De même, l’Association Israélienne pour les Droits
Civils (ACRI), dans son rapport 2008 publié à
l’occasion du 60e anniversaire de la Déclaration
universelle des droits de l’homme, écrit que les colonies
juives en Cisjordanie « ont crée une situation de
discrimination et de ségrégation
institutionnalisées. La discrimination perceptible au niveau des
services, des budgets, et de l’accès aux ressources
naturelles entre les deux sociétés sur le même
territoire constitue une nette violation du principe
d’égalité qui rappelle à beaucoup
d’égards et de façon de plus en plus
prononcée le régime d’apartheid jadis
appliqué en Afrique du Sud » (Nouvel Observateur,
« Apartheid en Cisjordanie ? », 11
déc. 2008).

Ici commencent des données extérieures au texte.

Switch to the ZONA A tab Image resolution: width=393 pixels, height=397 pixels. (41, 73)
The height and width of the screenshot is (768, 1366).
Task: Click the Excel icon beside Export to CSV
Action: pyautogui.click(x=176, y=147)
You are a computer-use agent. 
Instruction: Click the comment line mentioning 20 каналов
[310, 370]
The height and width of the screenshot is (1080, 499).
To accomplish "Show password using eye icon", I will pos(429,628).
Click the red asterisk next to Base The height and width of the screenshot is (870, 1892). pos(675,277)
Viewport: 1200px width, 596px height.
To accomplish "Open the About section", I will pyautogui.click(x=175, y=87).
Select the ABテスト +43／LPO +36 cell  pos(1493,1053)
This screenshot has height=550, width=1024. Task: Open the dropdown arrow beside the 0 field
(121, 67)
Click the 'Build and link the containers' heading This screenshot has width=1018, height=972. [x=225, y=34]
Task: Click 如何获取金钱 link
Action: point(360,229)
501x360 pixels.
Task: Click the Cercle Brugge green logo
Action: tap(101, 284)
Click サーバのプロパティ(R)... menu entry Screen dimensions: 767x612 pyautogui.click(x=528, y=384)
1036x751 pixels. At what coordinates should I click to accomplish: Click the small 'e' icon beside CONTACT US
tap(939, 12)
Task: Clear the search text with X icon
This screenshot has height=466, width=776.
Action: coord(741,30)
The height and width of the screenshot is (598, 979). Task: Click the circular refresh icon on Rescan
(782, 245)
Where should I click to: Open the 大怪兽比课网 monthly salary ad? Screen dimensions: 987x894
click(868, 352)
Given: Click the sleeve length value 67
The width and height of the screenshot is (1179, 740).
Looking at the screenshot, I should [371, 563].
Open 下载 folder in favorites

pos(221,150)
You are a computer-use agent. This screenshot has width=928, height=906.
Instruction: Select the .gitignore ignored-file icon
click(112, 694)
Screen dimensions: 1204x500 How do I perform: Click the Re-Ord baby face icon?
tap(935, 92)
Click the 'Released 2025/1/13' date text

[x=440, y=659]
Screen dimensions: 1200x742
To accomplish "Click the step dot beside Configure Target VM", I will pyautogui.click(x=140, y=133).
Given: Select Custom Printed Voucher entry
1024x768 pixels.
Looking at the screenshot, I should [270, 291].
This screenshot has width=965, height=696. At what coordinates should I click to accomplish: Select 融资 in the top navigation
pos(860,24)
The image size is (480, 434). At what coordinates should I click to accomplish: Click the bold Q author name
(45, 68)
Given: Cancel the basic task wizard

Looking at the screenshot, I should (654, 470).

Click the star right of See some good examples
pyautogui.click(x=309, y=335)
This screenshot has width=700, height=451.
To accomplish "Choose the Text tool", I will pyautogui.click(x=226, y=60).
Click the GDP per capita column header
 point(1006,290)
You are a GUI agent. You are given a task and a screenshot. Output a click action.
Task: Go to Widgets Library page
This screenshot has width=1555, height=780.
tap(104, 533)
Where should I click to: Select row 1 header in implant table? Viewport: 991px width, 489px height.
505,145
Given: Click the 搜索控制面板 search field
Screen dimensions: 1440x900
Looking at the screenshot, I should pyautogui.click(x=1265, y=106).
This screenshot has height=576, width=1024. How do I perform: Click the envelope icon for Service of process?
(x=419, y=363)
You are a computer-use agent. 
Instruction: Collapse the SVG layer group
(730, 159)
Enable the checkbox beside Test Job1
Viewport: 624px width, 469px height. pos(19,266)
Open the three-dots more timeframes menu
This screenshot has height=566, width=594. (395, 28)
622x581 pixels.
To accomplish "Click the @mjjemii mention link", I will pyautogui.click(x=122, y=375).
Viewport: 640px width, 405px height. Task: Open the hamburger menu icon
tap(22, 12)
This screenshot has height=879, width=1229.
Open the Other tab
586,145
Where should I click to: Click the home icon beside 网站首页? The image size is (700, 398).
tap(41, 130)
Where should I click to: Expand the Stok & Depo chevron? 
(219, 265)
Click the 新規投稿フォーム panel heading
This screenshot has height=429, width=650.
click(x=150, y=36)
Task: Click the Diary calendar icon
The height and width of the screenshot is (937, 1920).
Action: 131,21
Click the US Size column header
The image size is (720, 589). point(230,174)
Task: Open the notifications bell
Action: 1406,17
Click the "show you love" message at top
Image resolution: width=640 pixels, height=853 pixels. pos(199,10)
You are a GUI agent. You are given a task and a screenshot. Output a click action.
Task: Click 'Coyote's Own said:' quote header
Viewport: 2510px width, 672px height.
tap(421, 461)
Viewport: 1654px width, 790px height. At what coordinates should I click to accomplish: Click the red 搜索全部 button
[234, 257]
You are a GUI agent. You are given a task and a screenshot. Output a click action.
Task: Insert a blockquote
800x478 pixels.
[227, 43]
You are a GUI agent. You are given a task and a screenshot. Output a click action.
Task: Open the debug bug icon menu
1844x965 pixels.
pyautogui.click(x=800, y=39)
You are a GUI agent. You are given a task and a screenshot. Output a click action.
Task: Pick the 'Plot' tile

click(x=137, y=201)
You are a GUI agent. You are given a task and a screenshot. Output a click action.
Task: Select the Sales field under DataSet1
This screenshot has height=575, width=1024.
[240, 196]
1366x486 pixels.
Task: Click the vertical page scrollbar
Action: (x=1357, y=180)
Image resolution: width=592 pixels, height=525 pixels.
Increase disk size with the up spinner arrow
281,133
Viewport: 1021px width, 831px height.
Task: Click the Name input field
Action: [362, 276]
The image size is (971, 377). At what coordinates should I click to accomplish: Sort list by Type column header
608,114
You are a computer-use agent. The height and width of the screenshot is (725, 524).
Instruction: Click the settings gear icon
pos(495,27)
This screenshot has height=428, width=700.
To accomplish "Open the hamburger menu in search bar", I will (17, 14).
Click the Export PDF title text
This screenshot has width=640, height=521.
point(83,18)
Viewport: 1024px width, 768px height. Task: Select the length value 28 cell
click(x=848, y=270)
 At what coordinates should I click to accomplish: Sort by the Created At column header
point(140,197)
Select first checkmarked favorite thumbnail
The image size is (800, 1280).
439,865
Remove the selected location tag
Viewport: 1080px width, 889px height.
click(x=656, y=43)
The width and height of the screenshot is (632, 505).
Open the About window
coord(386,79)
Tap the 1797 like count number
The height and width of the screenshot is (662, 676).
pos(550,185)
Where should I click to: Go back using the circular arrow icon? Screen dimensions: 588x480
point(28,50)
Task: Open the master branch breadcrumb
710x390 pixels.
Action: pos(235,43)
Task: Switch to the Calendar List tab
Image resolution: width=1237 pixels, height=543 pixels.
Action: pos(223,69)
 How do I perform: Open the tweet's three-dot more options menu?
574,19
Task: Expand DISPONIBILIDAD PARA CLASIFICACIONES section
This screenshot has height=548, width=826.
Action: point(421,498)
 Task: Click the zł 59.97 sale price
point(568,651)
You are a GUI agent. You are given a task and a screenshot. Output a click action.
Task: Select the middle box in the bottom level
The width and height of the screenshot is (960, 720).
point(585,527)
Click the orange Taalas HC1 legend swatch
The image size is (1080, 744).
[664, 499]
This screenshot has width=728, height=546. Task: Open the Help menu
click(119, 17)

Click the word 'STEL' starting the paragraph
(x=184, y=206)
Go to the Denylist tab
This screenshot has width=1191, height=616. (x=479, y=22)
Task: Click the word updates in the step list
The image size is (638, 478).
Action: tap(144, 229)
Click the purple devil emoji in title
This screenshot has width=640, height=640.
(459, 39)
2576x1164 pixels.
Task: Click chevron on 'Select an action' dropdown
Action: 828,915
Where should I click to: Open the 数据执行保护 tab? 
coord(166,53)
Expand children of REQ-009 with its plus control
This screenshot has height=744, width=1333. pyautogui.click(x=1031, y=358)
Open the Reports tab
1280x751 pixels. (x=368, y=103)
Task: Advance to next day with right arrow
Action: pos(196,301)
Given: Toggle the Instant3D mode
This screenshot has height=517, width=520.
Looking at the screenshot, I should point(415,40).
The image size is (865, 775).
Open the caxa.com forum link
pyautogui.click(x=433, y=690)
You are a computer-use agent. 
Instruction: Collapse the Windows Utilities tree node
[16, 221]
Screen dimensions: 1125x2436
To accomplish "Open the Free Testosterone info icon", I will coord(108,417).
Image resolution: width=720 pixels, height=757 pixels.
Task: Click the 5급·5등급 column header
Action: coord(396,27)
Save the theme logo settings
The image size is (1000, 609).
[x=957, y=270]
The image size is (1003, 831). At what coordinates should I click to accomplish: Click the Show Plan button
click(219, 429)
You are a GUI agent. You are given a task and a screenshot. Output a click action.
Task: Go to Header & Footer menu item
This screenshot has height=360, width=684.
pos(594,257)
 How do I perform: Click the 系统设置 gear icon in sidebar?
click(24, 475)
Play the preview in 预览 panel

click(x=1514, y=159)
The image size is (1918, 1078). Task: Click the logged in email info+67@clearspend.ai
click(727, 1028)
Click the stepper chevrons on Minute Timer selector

Shulamit Aloni, ancienne Ministre israélienne
de l’éducation du gouvernement d’ Y. Rabin ne
titre-t-elle pas l’un de ses articles: « Oui, il y a
un apartheid en Israël » (Counterpunch, 8 janv.
2007) ?

    Si ces différents acteurs
isra-élien·nes, témoins directs de la situation en
Cisjordanie et à Gaza, qualifient la situation
d’apartheid, n’est-il pas temps pour nous qui soutenons la
cause palestinienne en Europe, d’appeler un chat un chat.


Mary Honderich*

* De retour d’un séjour de trois mois dans un village de Cisjordanie où elle a enseigné aux adultes.